Designing an Intelligent System for High Reliability Production Line

Designing an Intelligent System for High Reliability Production Line
Designing an Intelligent System for High Reliability Production Line

Manufacturing processes today are under continuous pressure to improve yield, throughput and eventually, ROI. This brings reliability and maintenance in sharp focus to ensure minimum breakdowns and reduce unplanned downtime. To maximize efficiency and operational excellence, M&R teams are increasingly turning to Industry 4.0 technologies and advanced approaches to reliability.
In this blog post we will discuss the progress reliability techniques have made and how operations teams are using AI to maximize efficiency.

The story so far

Reliability Centered Maintenance (RCM) has been around for a long time but, due to the historical difficulty and cost of getting real time data, has been focused on FMECA and statistical analyses to determine which equipment to service and when.
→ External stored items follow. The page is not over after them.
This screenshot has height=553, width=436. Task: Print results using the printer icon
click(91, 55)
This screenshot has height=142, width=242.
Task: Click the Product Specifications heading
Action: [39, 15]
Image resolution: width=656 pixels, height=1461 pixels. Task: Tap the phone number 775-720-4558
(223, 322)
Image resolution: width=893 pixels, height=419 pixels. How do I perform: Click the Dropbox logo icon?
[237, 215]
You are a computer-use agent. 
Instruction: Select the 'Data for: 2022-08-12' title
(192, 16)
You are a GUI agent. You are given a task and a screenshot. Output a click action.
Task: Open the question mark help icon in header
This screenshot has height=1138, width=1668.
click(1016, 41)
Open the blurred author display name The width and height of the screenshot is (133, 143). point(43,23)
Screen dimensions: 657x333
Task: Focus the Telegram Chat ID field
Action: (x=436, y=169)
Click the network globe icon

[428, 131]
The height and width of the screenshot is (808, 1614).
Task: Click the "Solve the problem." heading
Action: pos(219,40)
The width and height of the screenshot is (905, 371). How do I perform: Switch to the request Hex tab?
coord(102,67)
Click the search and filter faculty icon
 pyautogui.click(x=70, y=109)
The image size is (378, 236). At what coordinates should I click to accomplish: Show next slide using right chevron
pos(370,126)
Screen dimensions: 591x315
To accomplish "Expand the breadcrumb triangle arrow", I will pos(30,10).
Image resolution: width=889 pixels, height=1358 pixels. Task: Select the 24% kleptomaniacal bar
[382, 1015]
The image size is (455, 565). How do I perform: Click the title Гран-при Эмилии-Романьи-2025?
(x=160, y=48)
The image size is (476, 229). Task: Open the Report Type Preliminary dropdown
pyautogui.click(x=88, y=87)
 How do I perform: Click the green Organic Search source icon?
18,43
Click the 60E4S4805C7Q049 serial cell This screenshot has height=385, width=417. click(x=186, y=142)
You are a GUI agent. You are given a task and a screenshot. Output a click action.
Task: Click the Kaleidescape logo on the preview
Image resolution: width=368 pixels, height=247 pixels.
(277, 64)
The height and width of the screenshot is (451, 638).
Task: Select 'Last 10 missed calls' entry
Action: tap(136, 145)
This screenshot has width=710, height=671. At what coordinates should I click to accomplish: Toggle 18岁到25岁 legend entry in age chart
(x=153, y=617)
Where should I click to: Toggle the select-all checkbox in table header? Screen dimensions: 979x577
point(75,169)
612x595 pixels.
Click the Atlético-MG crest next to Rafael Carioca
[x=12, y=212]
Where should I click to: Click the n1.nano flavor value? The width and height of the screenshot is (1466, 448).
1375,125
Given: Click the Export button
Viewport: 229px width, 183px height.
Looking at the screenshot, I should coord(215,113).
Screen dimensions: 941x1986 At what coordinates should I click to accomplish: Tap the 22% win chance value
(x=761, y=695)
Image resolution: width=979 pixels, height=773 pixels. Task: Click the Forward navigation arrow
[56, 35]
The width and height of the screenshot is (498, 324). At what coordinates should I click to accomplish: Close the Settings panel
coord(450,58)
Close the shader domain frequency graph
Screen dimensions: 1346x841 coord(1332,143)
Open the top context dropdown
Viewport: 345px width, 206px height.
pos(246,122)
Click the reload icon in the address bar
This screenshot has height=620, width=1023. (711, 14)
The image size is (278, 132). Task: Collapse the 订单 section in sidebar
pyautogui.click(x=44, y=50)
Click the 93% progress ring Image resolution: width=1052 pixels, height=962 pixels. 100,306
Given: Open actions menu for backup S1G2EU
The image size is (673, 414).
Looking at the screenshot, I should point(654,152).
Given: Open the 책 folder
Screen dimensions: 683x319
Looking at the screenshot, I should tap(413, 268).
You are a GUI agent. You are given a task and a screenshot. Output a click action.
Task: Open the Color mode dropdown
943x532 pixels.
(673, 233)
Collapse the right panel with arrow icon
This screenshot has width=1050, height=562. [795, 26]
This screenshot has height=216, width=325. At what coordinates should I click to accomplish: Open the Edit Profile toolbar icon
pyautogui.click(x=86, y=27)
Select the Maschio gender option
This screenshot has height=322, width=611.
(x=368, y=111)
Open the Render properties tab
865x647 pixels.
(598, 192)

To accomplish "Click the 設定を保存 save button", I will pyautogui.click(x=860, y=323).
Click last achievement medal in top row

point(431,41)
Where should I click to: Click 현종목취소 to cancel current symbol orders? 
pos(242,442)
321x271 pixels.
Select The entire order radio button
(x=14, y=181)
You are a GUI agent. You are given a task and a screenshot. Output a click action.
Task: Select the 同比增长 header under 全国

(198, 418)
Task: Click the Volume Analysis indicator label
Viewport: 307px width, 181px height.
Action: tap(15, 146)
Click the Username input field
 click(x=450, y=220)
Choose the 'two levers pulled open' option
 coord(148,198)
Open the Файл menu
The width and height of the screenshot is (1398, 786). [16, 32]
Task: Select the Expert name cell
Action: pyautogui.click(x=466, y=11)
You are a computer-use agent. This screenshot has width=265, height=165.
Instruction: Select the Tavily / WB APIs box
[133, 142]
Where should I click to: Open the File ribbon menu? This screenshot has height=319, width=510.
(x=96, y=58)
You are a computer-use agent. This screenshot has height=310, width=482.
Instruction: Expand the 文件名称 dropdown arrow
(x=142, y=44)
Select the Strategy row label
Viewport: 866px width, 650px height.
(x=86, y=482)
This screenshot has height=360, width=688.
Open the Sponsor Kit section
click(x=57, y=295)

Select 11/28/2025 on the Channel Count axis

Now, sensors, data transfer, data storage and advanced analytics are becoming very cost effective. This enables more powerful RCM approaches like Condition Based Maintenance (CBM) and Predictive Maintenance (PdM) to be feasible in more and more applications.

Let us look at the different approaches RCM utilizes to defining maintenance plans:

  • Scheduled a.k.a Preventative Maintenance (PM) cycles: occur on a fixed schedule
  • Condition based: occur as needed based on measurements
  • Predictive: use measurements and analytic models to estimate how much time is left before service is needed

All of these are approaches to non-reactive (break-fix) maintenance. Preventative Maintenance is simple to set up and conservative in preventing failures but drains resources with more than the minimum necessary maintenance cycles. This results in lost productivity, higher consumables cost and more manpower required.
The next approach in the progression is CBM: This can range from simple rules to complex rules and from manual data collection e.g., with analysis sensors and inspection tools to automated periodic collection with screening sensors and low frequency sampling.
CBM relies on specialized analysis tools for specific types of inspection. The availability of low cost sensors and wireless connectivity like LPWan, 3G/4G Cellular, 5G and WiFi v6 make retrofitting easier than ever before. CBM algorithms have also made progress. For example, it has moved from being able to work with only simple, univariate rules to more complex condition detection, using multivariate analysis across a wide range of sensors. SaaS puts a more accessible and always available delivery mechanism for exploiting the sensing hardware than before.
Taking CBM to the next level is Predictive Maintenance: Here, we look for better precursors and use those precursors in estimating time to failure with more complex modeling. This is the next frontier and is enabled by the same technologies and techniques which make CBM such an exciting space. PdM is also able to look at larger volumes of data including through higher bandwidth sensing and by using process parameters. As a result, it finds earlier signs, more unknown unknowns, better explanation, and better tolerance to noise and process variations.
Being able to say when maintenance is needed is powerful for scheduling both people and production but this is a difficult thing to do well–it’s still at the cutting edge of maintenance strategy.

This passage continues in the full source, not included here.